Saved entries
# # #
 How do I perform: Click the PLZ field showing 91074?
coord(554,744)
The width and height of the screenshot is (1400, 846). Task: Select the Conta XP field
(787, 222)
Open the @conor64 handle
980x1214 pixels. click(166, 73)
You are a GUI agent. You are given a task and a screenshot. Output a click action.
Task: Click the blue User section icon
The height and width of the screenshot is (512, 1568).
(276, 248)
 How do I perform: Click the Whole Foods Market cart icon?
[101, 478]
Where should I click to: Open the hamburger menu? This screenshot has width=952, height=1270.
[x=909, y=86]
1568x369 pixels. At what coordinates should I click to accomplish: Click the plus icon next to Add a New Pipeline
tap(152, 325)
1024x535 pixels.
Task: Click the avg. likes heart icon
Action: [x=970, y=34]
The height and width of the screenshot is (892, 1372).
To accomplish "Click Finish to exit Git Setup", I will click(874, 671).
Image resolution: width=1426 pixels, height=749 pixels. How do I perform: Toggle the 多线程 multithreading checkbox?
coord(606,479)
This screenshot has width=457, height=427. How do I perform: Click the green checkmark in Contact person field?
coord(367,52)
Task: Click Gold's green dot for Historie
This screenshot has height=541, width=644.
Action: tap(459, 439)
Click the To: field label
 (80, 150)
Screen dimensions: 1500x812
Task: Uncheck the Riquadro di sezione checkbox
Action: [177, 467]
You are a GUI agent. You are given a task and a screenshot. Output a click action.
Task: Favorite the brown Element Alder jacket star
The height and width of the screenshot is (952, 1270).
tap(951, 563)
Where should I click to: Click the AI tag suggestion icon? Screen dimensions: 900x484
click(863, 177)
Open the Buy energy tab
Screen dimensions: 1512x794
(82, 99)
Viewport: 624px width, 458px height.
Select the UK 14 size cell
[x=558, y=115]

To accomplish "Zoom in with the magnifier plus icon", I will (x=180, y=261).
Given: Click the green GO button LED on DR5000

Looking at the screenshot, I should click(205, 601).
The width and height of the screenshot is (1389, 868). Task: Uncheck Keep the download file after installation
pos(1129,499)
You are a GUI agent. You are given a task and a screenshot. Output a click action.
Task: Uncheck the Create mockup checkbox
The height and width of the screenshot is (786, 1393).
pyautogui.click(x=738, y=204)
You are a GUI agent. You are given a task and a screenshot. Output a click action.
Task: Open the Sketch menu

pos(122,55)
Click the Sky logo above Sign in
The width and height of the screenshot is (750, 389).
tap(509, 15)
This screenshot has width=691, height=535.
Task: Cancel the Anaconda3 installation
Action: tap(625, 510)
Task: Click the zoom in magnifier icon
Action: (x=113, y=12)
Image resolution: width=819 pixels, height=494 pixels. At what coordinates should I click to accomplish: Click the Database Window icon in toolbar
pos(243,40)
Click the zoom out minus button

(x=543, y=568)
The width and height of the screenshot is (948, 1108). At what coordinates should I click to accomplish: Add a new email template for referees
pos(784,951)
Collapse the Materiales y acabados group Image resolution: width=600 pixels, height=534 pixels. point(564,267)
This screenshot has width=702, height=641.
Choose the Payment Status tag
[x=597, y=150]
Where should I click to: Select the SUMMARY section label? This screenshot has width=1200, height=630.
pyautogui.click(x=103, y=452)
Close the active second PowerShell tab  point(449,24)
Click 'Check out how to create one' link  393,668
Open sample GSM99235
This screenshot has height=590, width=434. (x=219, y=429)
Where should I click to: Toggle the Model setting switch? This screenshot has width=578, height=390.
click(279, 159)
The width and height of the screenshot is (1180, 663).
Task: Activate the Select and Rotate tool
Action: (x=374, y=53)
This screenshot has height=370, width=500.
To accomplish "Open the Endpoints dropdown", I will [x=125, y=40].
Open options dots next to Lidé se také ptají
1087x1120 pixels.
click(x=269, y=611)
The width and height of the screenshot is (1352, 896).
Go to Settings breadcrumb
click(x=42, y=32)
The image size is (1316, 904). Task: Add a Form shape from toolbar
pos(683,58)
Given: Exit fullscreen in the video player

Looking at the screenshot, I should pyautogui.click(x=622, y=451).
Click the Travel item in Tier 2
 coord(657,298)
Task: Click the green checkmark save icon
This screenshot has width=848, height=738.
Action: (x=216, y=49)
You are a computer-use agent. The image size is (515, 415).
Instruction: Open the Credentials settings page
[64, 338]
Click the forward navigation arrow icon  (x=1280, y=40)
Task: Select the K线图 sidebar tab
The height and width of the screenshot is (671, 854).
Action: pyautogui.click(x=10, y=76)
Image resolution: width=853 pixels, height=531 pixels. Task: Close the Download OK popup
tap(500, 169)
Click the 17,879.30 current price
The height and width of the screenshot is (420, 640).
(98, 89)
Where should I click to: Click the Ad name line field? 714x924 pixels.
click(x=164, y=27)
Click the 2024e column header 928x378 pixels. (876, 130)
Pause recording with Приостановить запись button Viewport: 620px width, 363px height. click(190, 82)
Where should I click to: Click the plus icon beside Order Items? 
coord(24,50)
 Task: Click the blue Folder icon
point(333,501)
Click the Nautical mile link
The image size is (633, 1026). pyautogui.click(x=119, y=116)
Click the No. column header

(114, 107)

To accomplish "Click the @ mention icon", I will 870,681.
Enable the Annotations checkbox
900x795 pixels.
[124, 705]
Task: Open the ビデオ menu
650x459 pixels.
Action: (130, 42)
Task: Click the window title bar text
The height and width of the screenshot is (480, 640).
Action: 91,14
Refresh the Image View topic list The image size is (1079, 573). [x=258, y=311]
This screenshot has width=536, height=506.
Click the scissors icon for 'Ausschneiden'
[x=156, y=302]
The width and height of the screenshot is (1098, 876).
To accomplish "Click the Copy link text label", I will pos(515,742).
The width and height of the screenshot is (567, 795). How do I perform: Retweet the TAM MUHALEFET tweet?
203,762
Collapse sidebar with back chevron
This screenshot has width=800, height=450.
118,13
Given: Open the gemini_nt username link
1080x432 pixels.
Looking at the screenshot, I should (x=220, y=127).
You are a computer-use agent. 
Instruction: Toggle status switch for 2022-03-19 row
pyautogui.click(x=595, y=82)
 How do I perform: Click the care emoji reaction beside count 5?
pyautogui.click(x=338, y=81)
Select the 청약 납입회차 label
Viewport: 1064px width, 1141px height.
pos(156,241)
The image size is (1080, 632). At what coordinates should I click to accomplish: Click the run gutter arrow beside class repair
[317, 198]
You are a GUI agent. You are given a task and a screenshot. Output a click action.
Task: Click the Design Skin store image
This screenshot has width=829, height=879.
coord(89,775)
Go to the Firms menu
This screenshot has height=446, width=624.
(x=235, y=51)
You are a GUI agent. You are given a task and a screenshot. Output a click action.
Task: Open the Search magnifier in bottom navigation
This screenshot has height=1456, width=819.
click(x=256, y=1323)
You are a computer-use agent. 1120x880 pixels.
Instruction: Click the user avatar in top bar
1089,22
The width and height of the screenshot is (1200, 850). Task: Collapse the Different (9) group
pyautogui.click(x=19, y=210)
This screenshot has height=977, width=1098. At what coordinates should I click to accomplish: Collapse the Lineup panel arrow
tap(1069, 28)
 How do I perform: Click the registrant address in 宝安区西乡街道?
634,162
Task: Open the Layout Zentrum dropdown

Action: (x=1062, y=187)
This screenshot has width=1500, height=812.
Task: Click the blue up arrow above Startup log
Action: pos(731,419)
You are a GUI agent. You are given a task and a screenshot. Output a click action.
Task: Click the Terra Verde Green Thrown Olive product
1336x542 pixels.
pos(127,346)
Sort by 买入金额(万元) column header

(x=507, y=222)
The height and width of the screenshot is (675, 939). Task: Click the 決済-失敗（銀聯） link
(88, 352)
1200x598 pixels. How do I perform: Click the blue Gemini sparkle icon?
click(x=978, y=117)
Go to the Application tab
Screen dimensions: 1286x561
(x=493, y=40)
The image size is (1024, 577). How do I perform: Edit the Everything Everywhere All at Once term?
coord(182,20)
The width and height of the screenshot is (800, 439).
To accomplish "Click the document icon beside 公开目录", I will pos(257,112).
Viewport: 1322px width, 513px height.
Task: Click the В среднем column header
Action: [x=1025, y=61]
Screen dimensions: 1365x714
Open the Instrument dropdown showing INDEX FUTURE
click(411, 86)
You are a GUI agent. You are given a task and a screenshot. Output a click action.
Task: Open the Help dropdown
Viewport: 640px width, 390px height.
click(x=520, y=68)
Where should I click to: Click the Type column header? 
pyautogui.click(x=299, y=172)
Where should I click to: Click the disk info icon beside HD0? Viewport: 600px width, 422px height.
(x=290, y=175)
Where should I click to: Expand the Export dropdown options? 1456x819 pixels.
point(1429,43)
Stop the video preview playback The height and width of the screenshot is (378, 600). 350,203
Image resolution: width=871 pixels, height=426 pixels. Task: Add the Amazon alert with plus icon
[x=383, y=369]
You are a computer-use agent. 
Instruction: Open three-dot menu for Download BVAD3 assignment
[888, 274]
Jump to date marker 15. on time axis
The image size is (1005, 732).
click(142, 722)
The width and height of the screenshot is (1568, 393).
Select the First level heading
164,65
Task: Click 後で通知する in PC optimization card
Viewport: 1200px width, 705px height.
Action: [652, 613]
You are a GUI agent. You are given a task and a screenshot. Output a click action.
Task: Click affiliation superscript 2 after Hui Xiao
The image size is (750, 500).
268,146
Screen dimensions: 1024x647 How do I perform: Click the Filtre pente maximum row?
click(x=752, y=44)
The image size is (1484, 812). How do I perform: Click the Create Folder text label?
# # #
● TASK DETAILS:
Copy out the lines above exactly, beginning at the one that contains "Open sample GSM99235" and ending at the one that contains "Task: Click the window title bar text".

● RESULT:
Open sample GSM99235
This screenshot has height=590, width=434. (x=219, y=429)
Where should I click to: Toggle the Model setting switch? This screenshot has width=578, height=390.
click(279, 159)
The width and height of the screenshot is (1180, 663).
Task: Activate the Select and Rotate tool
Action: (x=374, y=53)
This screenshot has height=370, width=500.
To accomplish "Open the Endpoints dropdown", I will [x=125, y=40].
Open options dots next to Lidé se také ptají
1087x1120 pixels.
click(x=269, y=611)
The width and height of the screenshot is (1352, 896).
Go to Settings breadcrumb
click(x=42, y=32)
The image size is (1316, 904). Task: Add a Form shape from toolbar
pos(683,58)
Given: Exit fullscreen in the video player

Looking at the screenshot, I should pyautogui.click(x=622, y=451).
Click the Travel item in Tier 2
 coord(657,298)
Task: Click the green checkmark save icon
This screenshot has width=848, height=738.
Action: (x=216, y=49)
You are a computer-use agent. The image size is (515, 415).
Instruction: Open the Credentials settings page
[64, 338]
Click the forward navigation arrow icon  (x=1280, y=40)
Task: Select the K线图 sidebar tab
The height and width of the screenshot is (671, 854).
Action: pyautogui.click(x=10, y=76)
Image resolution: width=853 pixels, height=531 pixels. Task: Close the Download OK popup
tap(500, 169)
Click the 17,879.30 current price
The height and width of the screenshot is (420, 640).
(98, 89)
Where should I click to: Click the Ad name line field? 714x924 pixels.
click(x=164, y=27)
Click the 2024e column header 928x378 pixels. (876, 130)
Pause recording with Приостановить запись button Viewport: 620px width, 363px height. click(190, 82)
Where should I click to: Click the plus icon beside Order Items? 
coord(24,50)
 Task: Click the blue Folder icon
point(333,501)
Click the Nautical mile link
The image size is (633, 1026). pyautogui.click(x=119, y=116)
Click the No. column header

(114, 107)

To accomplish "Click the @ mention icon", I will 870,681.
Enable the Annotations checkbox
900x795 pixels.
[124, 705]
Task: Open the ビデオ menu
650x459 pixels.
Action: (130, 42)
Task: Click the window title bar text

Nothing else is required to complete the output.